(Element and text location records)
/---
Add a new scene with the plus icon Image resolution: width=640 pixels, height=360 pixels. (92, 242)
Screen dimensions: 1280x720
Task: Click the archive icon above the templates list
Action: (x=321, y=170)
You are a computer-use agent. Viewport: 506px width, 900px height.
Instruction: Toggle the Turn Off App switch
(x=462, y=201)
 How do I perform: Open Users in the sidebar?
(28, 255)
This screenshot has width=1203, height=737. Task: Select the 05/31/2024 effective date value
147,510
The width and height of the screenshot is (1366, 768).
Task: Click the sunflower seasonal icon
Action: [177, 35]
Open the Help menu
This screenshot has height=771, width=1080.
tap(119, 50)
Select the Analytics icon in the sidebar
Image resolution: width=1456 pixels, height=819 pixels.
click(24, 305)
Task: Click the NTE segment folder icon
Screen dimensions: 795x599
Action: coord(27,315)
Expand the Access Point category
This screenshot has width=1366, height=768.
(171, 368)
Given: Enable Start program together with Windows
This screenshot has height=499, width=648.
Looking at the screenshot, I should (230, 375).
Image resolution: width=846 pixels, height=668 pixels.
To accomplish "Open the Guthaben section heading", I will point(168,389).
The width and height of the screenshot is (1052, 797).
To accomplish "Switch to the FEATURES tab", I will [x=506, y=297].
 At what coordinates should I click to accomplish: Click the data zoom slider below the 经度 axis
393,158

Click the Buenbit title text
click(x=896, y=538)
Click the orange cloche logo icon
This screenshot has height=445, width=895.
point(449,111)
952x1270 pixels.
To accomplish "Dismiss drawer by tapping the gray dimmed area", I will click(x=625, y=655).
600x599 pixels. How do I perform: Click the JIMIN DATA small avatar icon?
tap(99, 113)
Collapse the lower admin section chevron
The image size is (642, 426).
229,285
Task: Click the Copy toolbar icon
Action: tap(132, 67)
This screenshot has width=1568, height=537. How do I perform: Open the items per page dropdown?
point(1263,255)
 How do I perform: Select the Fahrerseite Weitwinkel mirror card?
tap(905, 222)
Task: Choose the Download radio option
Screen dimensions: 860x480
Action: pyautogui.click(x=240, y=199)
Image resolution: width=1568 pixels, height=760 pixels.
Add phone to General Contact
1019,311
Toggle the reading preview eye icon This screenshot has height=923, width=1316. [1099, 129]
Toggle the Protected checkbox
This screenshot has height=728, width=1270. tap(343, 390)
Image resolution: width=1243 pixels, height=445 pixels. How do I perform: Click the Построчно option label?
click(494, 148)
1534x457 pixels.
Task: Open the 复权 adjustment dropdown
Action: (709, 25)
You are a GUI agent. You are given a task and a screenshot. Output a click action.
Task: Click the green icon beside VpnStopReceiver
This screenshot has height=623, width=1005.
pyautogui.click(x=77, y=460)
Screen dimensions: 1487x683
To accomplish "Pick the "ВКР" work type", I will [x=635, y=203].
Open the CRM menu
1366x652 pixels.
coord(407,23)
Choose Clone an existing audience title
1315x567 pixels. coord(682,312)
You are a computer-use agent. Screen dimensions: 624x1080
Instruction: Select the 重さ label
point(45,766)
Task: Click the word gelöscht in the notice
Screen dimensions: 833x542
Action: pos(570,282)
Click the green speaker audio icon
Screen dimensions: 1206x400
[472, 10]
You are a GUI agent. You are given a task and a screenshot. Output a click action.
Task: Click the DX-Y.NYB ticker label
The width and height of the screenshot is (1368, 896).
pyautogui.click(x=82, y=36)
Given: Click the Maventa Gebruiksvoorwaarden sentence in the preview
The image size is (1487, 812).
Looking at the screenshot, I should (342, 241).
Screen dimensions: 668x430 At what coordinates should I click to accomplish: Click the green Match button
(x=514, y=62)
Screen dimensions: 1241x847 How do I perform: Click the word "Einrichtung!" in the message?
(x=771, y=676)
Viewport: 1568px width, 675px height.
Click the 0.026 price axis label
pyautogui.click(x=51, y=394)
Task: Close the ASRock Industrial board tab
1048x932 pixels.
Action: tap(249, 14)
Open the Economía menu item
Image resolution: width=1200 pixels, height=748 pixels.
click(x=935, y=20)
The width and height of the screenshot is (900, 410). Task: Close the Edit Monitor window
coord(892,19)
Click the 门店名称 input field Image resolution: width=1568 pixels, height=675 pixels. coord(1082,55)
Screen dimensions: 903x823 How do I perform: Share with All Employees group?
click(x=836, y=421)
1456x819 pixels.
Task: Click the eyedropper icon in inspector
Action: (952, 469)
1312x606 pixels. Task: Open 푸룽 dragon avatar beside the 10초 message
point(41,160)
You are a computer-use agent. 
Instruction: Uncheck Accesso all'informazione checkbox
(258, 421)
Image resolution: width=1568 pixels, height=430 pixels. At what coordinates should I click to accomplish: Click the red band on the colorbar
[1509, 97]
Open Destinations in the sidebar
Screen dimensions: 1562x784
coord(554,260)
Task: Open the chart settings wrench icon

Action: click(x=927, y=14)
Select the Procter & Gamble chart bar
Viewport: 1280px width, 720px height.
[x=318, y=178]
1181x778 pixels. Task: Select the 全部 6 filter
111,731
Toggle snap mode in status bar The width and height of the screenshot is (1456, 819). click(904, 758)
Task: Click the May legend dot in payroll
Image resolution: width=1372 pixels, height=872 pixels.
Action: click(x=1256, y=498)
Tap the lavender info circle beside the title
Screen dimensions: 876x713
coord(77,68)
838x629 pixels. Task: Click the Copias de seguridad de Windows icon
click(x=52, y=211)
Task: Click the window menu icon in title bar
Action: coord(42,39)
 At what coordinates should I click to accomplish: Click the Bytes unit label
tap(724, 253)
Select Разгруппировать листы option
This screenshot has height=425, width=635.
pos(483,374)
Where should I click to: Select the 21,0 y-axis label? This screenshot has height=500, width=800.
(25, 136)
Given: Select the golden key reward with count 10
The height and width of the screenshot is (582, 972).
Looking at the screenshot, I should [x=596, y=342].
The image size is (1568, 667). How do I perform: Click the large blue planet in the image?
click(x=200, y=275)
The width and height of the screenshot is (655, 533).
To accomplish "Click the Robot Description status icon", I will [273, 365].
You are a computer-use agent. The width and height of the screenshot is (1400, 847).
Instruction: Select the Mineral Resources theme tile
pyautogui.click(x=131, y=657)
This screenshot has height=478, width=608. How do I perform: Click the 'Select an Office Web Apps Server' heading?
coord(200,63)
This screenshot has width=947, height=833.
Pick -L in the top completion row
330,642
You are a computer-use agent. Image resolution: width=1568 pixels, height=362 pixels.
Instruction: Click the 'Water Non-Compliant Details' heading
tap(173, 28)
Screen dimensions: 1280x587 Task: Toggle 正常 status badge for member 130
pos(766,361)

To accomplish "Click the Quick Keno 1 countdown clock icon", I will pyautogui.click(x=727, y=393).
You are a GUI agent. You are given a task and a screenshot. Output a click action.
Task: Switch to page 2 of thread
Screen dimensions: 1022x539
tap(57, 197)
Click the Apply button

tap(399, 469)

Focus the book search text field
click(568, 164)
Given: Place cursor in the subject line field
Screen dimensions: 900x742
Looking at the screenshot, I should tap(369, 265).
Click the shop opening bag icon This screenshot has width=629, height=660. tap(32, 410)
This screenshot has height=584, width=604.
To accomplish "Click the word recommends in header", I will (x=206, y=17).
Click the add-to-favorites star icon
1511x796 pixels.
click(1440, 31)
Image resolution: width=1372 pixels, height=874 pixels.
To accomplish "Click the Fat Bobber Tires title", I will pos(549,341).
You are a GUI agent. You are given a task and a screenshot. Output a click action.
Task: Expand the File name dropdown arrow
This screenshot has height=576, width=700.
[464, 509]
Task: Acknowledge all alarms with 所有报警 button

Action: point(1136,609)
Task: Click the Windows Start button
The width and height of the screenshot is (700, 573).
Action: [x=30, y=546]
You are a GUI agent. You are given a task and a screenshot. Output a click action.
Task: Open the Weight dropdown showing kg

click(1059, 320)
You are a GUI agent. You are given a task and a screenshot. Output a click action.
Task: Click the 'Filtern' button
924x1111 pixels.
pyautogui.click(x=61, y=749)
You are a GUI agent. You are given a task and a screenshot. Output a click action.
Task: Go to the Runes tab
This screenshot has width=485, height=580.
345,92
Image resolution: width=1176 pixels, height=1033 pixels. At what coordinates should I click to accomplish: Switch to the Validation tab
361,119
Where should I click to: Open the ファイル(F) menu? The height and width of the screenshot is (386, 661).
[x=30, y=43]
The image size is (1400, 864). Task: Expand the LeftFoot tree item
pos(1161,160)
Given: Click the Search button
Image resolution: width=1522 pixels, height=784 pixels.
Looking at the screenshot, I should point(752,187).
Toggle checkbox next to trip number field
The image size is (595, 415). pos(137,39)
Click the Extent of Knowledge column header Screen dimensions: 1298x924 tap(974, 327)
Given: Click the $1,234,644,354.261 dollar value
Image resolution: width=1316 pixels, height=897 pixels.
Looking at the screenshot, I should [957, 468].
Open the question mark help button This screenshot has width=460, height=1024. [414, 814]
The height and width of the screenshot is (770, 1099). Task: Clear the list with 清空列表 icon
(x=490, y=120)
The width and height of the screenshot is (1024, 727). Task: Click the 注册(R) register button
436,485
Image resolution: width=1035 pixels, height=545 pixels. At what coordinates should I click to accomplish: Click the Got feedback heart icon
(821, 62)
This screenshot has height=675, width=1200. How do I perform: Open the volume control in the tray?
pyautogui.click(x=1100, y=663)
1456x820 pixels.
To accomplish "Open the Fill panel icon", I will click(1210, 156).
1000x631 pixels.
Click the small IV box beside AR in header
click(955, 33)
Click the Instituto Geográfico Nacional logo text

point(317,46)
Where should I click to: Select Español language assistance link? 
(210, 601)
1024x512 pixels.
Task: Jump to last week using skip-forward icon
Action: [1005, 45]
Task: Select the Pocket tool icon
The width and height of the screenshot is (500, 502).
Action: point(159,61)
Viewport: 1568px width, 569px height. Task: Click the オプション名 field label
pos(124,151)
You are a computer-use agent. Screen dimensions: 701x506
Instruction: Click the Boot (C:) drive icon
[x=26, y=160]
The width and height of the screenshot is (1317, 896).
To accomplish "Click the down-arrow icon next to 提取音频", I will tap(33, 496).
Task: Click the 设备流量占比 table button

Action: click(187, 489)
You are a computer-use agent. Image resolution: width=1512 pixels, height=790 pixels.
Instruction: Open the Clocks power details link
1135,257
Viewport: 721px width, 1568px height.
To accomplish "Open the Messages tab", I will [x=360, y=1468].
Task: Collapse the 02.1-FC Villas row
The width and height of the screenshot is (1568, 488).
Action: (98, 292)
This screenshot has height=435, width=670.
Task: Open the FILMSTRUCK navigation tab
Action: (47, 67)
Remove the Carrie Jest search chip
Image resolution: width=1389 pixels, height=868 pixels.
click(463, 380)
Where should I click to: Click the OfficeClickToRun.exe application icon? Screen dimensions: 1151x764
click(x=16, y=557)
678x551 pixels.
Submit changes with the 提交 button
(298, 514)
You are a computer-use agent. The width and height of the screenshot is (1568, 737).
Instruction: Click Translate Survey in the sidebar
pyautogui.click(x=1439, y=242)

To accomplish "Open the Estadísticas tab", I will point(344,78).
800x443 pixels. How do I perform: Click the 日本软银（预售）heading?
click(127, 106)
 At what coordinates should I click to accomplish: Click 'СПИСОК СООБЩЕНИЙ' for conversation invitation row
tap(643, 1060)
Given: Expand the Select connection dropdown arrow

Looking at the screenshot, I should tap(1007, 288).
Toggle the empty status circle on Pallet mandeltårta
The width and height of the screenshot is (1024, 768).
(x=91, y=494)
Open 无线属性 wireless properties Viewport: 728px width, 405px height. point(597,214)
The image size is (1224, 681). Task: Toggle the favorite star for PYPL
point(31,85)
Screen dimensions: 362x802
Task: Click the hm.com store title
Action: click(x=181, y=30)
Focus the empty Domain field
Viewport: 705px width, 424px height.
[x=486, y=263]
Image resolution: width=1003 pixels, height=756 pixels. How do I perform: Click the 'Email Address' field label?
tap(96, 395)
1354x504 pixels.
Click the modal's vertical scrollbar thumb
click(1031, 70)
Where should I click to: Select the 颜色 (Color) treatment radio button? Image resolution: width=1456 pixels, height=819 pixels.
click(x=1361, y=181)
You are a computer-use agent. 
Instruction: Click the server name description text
\---
• **TASK INSTRUCTIONS**
Put the records into a two-column CSV with the header row instruction,click_point, starting at the line that contains "Click the Apply button" and stopping after the line that contains "Click the shop". Give one row per record and nothing else, with each field in double quotes and any line breaks replaced by spaces.

• **RESPONSE TO THE TASK**
instruction,click_point
"Click the Apply button","tap(399, 469)"
"Focus the book search text field","click(568, 164)"
"Given: Place cursor in the subject line field Screen dimensions: 900x742","Looking at the screenshot, I should tap(369, 265)."
"Click the shop opening bag icon This screenshot has width=629, height=660.","tap(32, 410)"